Several themed gardens feature plants of culinary or medicinal interest. The Colonial Herb Garden contains a mix of ornamental plants, such as boxwood, with medicinal plants and herbs used during the colonial period. The Kitchen Garden is planted in French potager style in which vegetables suited to the coastal climate are intermingled with flowers and herbs. The Healing Garden introduces visitors to medicinal plants. Other small garden spaces are dedicated to fragrance and the senses.
The Norfolk Botanical Garden has two mini-gardens in a very formal style. Statuary Vista is an outdoor sculpture gallery with 11 marble statues interspersed with bulbs, annuals, and perennials in 400-foot-long double borders backed by holly olive hedges. Created by Moses Ezekiel in the 1880s, the sculptures are mostly of famous Classical and Renaissance artists. Only one American artist is portrayed: Sculptor Thomas Crawford played a major role in the design and decoration of the U. S. Capitol Building. Located in a direct line with the Vista is the Renaissance Court which evokes the late 16th century with such stylistic features as symmetrical grassy terraces, ornate balustrades, a reflecting pool and fountain, and statuary representing the four seasons. This garden is the site of the annual Azalea Festival.

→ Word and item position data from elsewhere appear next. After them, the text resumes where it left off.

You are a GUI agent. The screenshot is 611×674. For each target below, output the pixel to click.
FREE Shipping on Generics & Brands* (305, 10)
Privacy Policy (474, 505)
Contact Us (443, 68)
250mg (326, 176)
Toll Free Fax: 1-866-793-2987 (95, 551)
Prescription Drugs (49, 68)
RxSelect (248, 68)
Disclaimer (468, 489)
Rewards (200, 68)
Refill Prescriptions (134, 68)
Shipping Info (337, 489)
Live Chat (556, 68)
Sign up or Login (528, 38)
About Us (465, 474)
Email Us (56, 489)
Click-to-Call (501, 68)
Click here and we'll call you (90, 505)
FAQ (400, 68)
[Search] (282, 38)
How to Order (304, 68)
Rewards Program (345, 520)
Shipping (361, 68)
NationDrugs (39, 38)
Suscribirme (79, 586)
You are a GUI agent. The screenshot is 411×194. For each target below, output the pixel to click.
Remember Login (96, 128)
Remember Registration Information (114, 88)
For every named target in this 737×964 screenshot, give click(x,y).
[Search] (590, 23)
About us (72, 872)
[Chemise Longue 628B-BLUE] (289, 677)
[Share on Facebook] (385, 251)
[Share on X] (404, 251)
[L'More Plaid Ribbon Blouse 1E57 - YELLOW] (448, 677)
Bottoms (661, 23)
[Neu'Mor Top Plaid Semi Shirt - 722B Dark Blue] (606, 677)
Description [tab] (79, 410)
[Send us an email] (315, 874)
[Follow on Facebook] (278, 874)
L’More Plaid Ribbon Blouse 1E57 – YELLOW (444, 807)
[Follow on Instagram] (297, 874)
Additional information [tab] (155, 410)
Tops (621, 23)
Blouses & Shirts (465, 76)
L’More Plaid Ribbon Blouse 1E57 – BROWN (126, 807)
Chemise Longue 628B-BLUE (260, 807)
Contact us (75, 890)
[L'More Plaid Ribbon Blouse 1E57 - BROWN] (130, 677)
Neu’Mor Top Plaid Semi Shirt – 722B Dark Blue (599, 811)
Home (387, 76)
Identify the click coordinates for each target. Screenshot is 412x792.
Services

While many of the mini-gardens have seats for resting and observing, two offer a special sense of tranquility. The Japanese Garden, created to honor Norfolk’s sister city, Moji (now Kitakyushu) employs traditional elements of Japanese landscape design: evergreen plants, stones and water. It also features examples of bonsai on pedestals. The Reflection Garden is situated in a grassy clearing surrounded by layers of shrubs and trees. Funded by five local garden clubs, this space is intended to provide “time to think, dream, and reflect.”

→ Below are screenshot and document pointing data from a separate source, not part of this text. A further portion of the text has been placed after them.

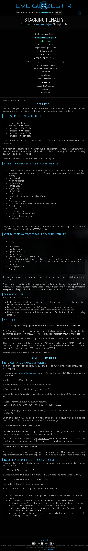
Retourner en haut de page (44, 540)
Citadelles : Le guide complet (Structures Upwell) (45, 62)
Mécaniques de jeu (43, 24)
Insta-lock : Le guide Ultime (45, 44)
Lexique (45, 89)
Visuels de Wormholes (45, 86)
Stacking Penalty (45, 41)
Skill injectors (45, 92)
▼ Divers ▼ (45, 82)
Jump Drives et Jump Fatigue (45, 65)
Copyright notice (48, 550)
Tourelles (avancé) (45, 54)
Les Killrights (45, 75)
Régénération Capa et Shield (45, 48)
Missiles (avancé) (45, 51)
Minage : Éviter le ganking (45, 78)
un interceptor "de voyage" (27, 373)
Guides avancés (27, 24)
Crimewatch (45, 72)
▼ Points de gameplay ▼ (45, 58)
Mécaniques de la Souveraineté (45, 68)
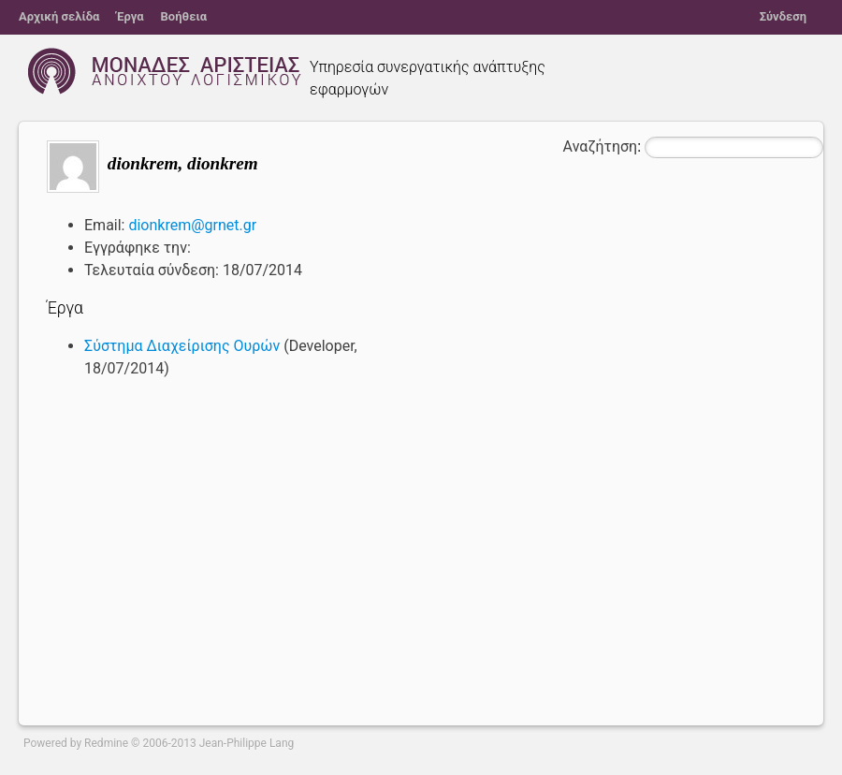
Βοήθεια (184, 16)
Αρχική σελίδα (59, 16)
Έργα (129, 16)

At the World of Wonder (WOW) Garden, children can play in global-themed fountains, visit habitat gardens on a Plant Safari, or learn about beneficial insects at an adjacent pollinator playground. Children also have a play area near the crapemyrtle allée. NATO Tower, located on an overlook in the central part of the garden, provides a bird’s-eye overview. There are also wonderful examples of art throughout the garden.
Visiting the Norfolk Botanical Garden
6700 Azalea Garden Road
Norfolk, VA 23518-5337
Open April 1-Oct 15: 9 a.m.-7 p.m.
Beginning October 16: 9 a.m.-5 p.m.
Closed Thanksgiving, Christmas, New Year’s Day
The Norfolk Botanical Garden is proud to offer multiple options for viewing the grounds. The tram, free with garden admission, is a good way to get an overview. It departs the Visitors Center hourly on weekdays and every half hour on weekends, with seven scheduled stops on each 25-minute tour. Ticketed boat tours of 45 minutes depart the boat basin four times a day, traveling through the garden via a canal to the surrounding Lake Whitehurst. There are 7 miles of paved and 7 miles of unpaved paths to explore on foot.

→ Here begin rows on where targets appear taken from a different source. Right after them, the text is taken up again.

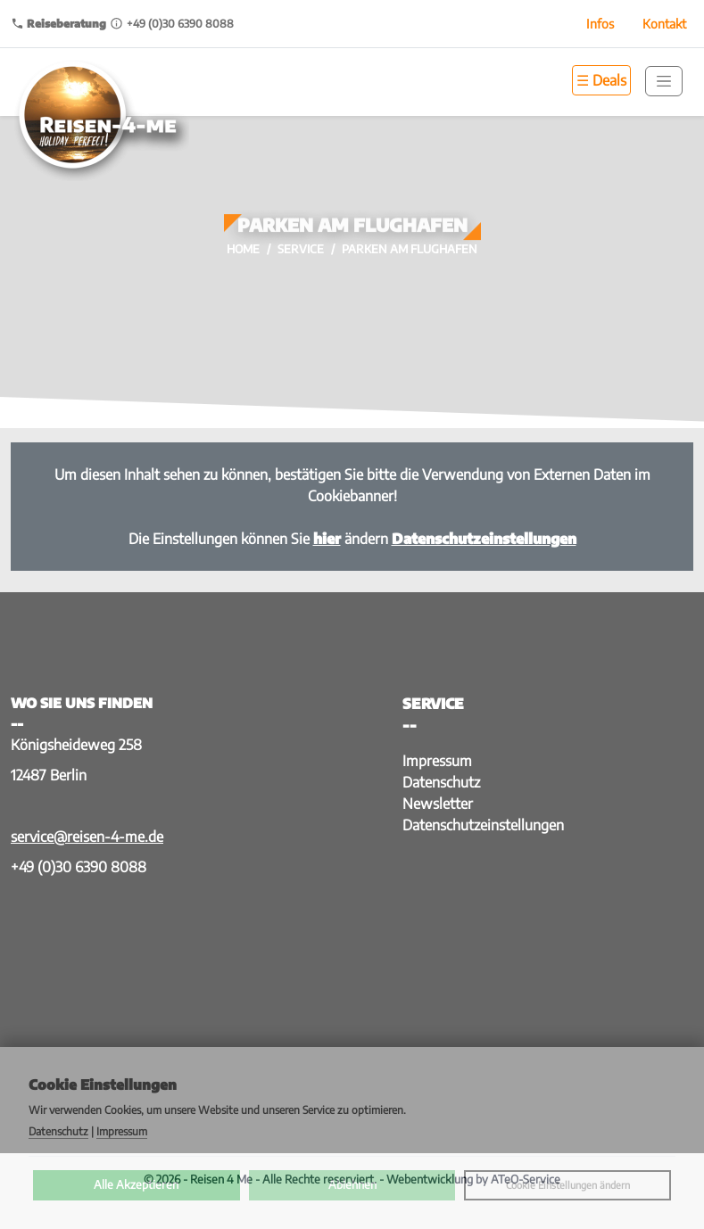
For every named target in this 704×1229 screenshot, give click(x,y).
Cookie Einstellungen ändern (568, 1185)
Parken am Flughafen (409, 249)
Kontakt (664, 23)
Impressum (437, 761)
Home (243, 249)
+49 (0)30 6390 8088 (78, 867)
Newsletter (437, 803)
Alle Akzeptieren (136, 1184)
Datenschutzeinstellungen (483, 825)
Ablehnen (352, 1184)
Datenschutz (441, 782)
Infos (600, 23)
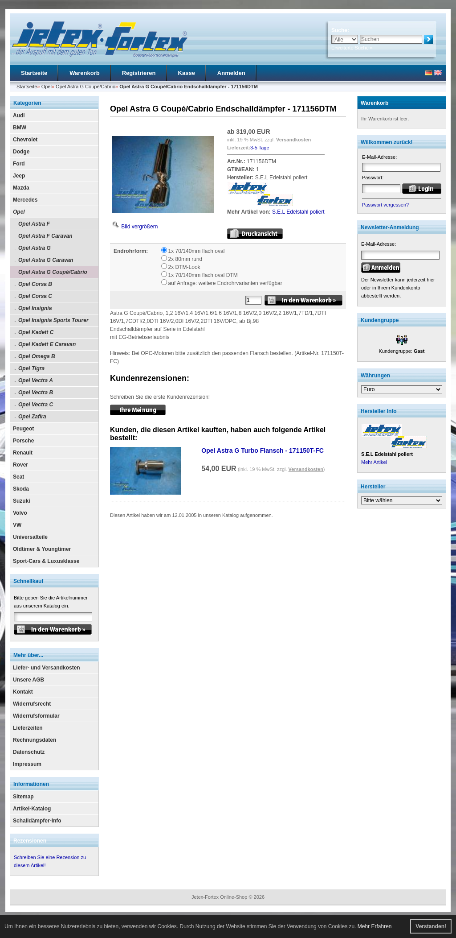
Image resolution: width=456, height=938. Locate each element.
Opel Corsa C (35, 296)
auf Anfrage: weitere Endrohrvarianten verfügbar (225, 283)
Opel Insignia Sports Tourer (53, 320)
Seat (18, 477)
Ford (19, 164)
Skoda (21, 489)
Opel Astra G (34, 248)
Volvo (20, 513)
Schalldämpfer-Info (37, 821)
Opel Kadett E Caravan (47, 344)
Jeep (19, 176)
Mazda (21, 188)
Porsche (23, 441)
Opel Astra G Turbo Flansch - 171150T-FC (262, 450)
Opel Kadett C (35, 332)
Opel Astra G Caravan (45, 260)
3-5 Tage (259, 147)
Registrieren (139, 73)
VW (17, 525)
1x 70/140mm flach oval (196, 251)
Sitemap (23, 796)
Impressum (27, 764)
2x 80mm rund (185, 259)
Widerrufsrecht (32, 704)
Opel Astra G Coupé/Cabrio (52, 272)
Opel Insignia (35, 308)
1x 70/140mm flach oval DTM (203, 275)
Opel (19, 212)
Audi (19, 115)
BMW (19, 127)
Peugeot (23, 429)
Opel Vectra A (35, 380)
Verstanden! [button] (430, 926)
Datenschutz (29, 752)
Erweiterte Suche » (352, 47)
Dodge (21, 152)
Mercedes (25, 200)
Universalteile (30, 537)
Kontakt (23, 692)
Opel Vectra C (35, 404)
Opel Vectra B (35, 392)
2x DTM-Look (184, 267)
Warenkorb (84, 73)
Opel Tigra (31, 368)
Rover (20, 465)
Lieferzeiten (28, 728)
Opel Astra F (34, 224)
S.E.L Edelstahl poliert (298, 212)
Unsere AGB (28, 680)
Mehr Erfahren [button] (375, 926)
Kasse (186, 73)
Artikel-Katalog (32, 809)
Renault (23, 453)
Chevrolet (25, 139)
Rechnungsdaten (34, 740)
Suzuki (21, 501)
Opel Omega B (36, 356)
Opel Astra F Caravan (45, 236)
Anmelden (231, 73)
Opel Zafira (32, 416)
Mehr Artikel (374, 462)
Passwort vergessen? (385, 204)
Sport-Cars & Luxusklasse (46, 561)
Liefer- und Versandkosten (46, 668)
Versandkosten (293, 139)
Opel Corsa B (35, 284)
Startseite (34, 73)
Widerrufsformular (36, 716)
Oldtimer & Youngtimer (42, 549)
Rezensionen (29, 841)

The garden also has a café, a gift shop, and a horticultural library. Events at the garden include dog days, bike nights, sunset cruises and kayaking, as well as art and craft classes and programs on such topics as sustainable landscaping, beekeeping, and garden design.
The garden’s web site includes a garden map, descriptions of the collections and mini-gardens, a calendar, bloom charts, and an online plant database.